▶ [What is being asked]:
Only these lines of the data below are wanted: the one with "Where should I click to: Click info", the one with "This screenshot has width=1568, height=712.", and any lines between them, each repeated exactly.

▶ [Working data]:
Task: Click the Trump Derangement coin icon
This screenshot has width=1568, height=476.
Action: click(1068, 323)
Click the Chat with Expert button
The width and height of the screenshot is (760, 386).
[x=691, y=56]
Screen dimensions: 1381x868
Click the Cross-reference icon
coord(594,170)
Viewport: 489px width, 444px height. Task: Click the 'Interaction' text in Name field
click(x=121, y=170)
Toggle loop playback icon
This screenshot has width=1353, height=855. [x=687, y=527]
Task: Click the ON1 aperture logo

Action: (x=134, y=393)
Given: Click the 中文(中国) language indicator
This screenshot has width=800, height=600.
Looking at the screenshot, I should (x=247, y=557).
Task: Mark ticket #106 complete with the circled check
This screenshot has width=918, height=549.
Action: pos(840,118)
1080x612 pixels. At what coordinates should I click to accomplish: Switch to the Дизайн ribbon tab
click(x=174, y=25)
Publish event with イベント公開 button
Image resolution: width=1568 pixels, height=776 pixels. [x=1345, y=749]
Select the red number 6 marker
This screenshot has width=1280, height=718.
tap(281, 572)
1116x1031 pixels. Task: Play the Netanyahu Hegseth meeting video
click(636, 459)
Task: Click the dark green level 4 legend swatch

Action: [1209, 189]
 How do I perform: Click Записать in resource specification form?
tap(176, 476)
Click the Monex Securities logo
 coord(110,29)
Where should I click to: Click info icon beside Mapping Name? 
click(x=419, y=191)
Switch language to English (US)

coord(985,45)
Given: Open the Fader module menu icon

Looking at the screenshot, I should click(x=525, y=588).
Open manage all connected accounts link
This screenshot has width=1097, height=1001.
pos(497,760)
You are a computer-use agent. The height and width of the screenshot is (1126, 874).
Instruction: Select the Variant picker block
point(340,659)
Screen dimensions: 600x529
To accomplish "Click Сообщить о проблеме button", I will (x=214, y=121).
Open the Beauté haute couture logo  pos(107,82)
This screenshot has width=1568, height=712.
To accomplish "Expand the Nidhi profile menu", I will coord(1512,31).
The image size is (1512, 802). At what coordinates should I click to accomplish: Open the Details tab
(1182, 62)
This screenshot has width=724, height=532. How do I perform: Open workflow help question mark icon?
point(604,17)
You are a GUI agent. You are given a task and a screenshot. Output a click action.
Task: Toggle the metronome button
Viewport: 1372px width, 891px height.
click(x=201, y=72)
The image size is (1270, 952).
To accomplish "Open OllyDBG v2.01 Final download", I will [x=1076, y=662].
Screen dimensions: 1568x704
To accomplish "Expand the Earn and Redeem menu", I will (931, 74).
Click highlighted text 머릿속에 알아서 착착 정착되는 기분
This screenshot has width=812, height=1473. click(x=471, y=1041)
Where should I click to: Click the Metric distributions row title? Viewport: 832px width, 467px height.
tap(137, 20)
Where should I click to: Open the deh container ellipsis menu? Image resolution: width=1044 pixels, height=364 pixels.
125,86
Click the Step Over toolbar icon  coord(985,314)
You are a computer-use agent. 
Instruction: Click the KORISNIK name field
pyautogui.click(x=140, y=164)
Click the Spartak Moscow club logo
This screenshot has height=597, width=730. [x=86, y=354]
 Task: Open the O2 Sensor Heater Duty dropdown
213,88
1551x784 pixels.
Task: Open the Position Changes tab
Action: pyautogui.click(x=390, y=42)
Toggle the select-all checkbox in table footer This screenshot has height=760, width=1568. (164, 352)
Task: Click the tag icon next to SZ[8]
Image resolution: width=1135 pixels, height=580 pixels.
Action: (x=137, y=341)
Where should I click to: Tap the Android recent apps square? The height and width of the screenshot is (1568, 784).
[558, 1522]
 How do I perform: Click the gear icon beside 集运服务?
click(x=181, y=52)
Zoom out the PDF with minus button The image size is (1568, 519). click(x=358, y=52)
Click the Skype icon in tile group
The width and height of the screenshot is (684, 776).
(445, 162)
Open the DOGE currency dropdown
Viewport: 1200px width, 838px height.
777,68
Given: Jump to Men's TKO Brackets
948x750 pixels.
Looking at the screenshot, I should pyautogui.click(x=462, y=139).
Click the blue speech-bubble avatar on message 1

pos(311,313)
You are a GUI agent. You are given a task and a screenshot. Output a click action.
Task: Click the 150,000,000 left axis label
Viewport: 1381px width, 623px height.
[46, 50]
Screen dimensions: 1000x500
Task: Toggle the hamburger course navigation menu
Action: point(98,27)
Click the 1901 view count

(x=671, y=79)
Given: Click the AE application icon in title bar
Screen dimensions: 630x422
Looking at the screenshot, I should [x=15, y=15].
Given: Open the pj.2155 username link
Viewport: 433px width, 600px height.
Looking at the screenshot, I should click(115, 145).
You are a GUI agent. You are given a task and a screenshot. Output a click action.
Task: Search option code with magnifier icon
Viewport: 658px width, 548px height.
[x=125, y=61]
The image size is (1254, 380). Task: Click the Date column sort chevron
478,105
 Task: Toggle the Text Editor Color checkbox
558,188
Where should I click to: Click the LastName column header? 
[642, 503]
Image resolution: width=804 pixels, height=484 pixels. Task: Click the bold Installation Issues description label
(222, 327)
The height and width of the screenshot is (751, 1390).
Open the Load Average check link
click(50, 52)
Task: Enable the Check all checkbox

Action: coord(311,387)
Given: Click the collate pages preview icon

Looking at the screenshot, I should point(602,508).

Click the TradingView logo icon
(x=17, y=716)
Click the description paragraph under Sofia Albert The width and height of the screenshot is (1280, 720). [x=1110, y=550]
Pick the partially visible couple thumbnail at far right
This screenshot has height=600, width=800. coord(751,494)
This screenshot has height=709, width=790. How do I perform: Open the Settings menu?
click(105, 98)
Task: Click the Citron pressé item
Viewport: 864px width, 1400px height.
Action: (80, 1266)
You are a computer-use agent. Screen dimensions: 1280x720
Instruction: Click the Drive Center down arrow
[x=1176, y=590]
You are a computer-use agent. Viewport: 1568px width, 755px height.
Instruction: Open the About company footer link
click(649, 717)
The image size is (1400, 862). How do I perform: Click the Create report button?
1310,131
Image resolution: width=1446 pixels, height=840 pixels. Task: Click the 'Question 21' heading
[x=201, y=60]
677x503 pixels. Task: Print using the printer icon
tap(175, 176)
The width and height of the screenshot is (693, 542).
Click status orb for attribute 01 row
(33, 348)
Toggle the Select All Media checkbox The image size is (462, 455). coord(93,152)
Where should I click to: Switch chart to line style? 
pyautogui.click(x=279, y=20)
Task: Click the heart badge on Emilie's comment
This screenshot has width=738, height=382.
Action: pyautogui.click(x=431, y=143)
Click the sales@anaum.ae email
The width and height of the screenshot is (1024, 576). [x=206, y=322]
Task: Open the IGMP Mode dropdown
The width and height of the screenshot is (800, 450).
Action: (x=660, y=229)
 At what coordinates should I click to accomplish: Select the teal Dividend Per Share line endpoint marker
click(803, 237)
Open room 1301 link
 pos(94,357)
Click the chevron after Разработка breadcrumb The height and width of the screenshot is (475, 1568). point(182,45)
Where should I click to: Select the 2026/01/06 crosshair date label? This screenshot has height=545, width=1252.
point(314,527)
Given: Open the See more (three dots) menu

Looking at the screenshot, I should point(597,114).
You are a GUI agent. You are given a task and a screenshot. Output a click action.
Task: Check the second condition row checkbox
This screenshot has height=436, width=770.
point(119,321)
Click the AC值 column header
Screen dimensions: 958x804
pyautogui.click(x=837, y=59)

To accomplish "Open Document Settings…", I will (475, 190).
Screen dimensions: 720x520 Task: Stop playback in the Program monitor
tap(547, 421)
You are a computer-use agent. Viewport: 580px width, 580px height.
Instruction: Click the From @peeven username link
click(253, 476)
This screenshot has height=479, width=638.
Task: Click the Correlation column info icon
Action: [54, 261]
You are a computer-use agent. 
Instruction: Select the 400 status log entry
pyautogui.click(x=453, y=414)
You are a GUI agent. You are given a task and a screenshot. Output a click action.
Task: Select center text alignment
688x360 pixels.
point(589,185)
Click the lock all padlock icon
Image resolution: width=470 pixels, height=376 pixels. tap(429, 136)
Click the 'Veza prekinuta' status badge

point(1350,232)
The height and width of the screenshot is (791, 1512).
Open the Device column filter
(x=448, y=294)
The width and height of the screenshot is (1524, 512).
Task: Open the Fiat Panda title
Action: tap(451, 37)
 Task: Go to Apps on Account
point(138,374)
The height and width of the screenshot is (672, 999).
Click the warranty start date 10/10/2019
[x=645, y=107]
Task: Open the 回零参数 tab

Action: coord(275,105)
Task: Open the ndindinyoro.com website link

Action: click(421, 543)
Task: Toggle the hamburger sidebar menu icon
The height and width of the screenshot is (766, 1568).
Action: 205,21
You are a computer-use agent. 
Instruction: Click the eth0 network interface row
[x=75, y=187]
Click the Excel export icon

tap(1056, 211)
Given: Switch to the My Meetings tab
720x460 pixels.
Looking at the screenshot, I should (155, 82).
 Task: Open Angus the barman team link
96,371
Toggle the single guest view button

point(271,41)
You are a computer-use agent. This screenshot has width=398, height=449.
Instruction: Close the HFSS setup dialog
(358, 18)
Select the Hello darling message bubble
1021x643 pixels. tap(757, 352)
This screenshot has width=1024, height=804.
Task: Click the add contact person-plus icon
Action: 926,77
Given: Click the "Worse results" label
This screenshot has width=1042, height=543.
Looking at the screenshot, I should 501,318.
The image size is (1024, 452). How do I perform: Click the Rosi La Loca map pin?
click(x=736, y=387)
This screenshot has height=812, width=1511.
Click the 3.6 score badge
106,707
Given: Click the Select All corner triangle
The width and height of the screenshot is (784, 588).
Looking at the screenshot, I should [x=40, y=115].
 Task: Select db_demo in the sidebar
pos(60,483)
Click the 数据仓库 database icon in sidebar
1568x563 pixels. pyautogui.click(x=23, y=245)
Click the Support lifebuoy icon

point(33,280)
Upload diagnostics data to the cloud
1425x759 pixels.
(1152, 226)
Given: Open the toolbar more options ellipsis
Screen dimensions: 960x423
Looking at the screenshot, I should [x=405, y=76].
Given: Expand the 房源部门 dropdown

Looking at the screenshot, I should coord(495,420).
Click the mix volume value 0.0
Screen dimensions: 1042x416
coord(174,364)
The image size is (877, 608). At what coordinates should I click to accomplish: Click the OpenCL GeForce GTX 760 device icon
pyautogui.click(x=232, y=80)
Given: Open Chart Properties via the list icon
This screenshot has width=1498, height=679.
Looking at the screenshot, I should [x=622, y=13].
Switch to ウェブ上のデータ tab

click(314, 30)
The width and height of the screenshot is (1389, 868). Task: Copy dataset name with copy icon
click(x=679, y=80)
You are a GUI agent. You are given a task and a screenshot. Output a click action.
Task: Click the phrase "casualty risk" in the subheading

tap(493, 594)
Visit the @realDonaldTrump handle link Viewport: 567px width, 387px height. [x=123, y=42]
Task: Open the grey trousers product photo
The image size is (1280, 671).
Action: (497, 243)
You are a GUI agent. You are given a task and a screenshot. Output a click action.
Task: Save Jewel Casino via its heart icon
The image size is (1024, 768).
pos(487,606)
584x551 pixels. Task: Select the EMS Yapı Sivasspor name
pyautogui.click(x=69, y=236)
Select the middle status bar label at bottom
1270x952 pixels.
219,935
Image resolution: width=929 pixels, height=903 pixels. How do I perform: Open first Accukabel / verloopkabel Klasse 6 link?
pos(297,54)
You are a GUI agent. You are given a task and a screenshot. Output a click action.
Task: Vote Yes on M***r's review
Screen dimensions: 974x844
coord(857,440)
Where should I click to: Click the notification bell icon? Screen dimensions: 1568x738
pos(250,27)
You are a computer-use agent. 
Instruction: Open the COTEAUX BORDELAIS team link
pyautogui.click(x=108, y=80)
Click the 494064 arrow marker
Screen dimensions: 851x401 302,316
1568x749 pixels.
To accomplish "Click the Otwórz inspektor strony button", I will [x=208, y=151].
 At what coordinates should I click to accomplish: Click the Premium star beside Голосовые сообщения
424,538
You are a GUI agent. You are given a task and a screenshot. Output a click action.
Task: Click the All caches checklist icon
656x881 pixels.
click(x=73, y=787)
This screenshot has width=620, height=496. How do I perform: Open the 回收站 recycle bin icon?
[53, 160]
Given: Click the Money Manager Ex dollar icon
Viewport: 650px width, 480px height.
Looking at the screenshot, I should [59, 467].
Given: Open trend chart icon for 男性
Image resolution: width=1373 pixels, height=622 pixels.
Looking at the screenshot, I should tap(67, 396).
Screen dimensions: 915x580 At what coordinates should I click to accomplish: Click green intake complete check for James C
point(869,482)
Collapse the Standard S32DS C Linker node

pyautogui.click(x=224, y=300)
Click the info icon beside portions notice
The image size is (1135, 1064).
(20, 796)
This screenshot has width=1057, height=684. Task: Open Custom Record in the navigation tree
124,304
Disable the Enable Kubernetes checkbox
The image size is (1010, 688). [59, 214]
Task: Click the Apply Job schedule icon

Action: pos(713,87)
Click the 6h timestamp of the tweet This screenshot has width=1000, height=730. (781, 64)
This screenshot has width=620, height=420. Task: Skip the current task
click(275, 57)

▶ [The answer]:
Where should I click to: Click info icon beside Mapping Name? 
click(x=419, y=191)
Switch language to English (US)

coord(985,45)
Given: Open the Fader module menu icon

Looking at the screenshot, I should click(x=525, y=588).
Open manage all connected accounts link
This screenshot has width=1097, height=1001.
pos(497,760)
You are a computer-use agent. The height and width of the screenshot is (1126, 874).
Instruction: Select the Variant picker block
point(340,659)
Screen dimensions: 600x529
To accomplish "Click Сообщить о проблеме button", I will (x=214, y=121).
Open the Beauté haute couture logo  pos(107,82)
This screenshot has width=1568, height=712.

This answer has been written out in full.